As Travis McMichael’s first guilty verdict was read, there was an audible cheer in the courtroom—prompting Chatham County Superior Court Judge Timothy Walmsley to admonish the gallery and ask for silence. Arbery’s mother, Wanda Cooper-Jones, sobbed aloud as Rev. Al Sharpton held her hand.

Walmsley said the trio’s sentencing date would be determined later, and the convicted murderers were escorted by court officials out of the room. The three men were wearing leg shackles and handcuffs en route to Glynn County Detention Center. Each man faces a maximum sentence of life in prison—plus separate, federal hate-crime charges.

In a press conference after the verdict, Cooper-Jones thanked supporters and admitted that she “never thought this day would come.”

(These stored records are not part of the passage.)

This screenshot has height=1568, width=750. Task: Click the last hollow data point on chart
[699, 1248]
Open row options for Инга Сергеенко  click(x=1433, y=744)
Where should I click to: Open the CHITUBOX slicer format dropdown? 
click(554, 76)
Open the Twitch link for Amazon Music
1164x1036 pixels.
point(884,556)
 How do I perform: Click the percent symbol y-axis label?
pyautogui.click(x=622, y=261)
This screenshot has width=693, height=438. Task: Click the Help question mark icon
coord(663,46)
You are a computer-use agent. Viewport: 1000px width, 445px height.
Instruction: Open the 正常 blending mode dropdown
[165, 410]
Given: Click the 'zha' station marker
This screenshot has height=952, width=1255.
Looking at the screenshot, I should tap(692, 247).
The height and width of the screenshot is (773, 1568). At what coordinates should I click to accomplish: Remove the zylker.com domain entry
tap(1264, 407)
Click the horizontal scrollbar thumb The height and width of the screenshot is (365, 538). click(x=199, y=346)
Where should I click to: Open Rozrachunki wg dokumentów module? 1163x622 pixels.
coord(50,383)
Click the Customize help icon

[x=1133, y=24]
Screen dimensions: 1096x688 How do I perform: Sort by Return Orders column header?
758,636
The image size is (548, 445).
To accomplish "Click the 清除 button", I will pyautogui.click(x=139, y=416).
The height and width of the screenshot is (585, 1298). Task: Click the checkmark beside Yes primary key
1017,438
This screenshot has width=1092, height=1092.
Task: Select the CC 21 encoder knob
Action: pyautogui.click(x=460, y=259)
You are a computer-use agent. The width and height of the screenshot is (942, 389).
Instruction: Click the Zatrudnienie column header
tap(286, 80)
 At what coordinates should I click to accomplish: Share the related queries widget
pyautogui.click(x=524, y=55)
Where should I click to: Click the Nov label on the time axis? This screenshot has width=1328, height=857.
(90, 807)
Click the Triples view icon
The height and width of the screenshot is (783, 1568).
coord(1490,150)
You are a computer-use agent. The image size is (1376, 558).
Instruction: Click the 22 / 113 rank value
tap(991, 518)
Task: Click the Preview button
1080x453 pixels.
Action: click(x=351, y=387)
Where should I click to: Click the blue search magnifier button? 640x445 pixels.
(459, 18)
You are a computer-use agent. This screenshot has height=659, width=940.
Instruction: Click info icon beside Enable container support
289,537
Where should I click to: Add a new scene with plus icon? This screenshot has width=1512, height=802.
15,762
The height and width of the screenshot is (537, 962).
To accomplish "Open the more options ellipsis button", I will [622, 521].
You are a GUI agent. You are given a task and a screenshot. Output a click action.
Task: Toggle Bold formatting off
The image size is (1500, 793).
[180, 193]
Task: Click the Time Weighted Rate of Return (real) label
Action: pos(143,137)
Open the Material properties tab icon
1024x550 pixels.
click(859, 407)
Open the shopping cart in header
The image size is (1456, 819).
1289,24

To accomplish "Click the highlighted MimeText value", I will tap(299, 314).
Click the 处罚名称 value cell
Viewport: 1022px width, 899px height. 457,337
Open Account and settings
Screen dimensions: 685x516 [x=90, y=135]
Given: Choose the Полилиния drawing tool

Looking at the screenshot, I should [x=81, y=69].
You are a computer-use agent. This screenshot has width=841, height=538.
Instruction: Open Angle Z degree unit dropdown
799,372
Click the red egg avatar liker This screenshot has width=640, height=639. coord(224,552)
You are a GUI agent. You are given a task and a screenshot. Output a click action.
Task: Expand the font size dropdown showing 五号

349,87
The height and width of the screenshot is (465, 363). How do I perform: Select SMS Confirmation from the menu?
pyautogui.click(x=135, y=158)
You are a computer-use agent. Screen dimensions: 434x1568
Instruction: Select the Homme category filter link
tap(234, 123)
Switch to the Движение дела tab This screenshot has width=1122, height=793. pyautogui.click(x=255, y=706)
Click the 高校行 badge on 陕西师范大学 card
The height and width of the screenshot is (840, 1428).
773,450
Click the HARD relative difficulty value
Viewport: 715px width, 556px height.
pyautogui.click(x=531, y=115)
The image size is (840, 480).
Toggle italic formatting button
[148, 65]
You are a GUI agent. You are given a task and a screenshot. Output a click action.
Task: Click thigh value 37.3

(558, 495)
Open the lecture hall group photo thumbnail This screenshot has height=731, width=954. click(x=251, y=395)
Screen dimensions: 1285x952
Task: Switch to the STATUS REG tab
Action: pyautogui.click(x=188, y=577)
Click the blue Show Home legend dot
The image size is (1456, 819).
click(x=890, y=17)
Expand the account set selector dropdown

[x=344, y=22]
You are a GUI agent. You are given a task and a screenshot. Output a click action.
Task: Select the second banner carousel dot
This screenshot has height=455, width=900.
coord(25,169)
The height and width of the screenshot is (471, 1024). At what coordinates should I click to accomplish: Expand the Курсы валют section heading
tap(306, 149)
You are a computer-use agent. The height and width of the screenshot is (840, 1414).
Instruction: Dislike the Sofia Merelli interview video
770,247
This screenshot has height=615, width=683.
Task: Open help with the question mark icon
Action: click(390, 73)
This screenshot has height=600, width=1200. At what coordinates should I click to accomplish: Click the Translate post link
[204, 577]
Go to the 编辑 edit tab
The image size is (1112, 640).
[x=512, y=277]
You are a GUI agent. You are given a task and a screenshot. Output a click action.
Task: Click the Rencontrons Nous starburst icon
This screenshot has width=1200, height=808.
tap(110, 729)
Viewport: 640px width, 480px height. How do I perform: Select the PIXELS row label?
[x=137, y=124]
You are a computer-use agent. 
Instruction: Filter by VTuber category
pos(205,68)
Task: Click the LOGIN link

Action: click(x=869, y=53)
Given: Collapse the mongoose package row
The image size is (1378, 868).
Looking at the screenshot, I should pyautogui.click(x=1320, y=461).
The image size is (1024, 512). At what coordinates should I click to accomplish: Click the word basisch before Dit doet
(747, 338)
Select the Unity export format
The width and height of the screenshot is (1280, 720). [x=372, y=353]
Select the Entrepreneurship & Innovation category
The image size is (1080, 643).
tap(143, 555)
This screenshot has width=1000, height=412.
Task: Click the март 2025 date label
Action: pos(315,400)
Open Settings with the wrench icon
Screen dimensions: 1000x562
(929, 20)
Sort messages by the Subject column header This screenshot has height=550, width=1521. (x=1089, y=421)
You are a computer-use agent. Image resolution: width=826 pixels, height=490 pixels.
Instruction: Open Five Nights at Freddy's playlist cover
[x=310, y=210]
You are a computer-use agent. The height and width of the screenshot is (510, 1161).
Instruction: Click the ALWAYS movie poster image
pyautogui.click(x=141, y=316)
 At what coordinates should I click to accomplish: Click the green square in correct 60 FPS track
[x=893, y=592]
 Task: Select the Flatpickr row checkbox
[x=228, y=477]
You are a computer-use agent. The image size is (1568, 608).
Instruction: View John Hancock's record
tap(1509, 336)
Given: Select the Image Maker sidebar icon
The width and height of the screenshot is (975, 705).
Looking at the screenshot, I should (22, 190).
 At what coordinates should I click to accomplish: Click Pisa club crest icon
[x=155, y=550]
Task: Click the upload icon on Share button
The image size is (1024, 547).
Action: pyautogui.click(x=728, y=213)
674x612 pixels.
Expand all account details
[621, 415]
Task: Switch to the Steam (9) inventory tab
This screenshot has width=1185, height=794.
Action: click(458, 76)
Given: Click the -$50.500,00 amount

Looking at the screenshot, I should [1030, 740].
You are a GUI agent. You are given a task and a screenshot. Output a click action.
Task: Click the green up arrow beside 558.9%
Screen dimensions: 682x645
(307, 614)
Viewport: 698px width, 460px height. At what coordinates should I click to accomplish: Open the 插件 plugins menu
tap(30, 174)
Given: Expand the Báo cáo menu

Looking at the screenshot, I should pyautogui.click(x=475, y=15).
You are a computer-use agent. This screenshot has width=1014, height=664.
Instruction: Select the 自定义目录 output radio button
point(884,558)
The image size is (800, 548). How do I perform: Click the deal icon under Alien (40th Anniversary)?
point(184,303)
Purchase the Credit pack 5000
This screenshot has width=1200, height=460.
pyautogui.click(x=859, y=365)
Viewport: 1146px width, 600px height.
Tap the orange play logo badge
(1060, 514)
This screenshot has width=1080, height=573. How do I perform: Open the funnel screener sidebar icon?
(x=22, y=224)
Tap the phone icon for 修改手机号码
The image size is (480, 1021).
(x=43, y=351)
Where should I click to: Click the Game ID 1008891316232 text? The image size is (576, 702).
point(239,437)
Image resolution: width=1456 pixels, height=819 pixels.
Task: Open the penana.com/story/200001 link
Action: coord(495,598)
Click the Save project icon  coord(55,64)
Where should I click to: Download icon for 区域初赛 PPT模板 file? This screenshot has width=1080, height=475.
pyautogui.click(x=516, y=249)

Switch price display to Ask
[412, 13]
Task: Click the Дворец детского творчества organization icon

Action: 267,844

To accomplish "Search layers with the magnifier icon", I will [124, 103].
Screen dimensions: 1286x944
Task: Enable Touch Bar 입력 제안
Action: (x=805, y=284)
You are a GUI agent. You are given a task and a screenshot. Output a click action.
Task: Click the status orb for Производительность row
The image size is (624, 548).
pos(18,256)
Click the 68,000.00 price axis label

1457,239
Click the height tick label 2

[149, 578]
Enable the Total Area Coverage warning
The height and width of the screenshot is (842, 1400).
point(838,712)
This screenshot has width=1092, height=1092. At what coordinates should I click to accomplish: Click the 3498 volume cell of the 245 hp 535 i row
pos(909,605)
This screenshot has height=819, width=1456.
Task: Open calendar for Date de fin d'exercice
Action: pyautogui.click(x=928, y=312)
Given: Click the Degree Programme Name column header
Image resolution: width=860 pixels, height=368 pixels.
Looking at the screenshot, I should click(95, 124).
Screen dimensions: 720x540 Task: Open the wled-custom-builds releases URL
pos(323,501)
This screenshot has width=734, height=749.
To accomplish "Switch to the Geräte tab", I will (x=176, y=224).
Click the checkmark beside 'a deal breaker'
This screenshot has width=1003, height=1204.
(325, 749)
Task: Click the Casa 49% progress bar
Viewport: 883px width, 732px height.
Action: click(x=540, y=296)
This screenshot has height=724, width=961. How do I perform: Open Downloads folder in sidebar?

“It’s been a hard fight, but God is good. [Ahmaud] will now rest in peace,” she said, flanked by her lawyers and Sharpton.

Brunswick Mayor Cornell Harvey told The Daily Beast that he believes the guilty verdicts will prove to the world that the Deep South isn’t what it used to be.

“This shows the world that you can get justice in a small southern town,” Harvey said. “Here, it doesn’t matter what color you are because justice has no color. I knew a long time ago that this was a spark for change in America. This shows the world that change can happen here and everywhere.”

Throughout the almost three-week trial, prosecutors argued that Arbery was on a jog through Satilla Shores, a mostly white neighborhood in Brunswick, Georgia, when the trio chased him down the street after wrongly suspecting him of burglary. Travis McMichael was caught on video footage—filmed by the third defendant, Bryan—firing the fatal shots.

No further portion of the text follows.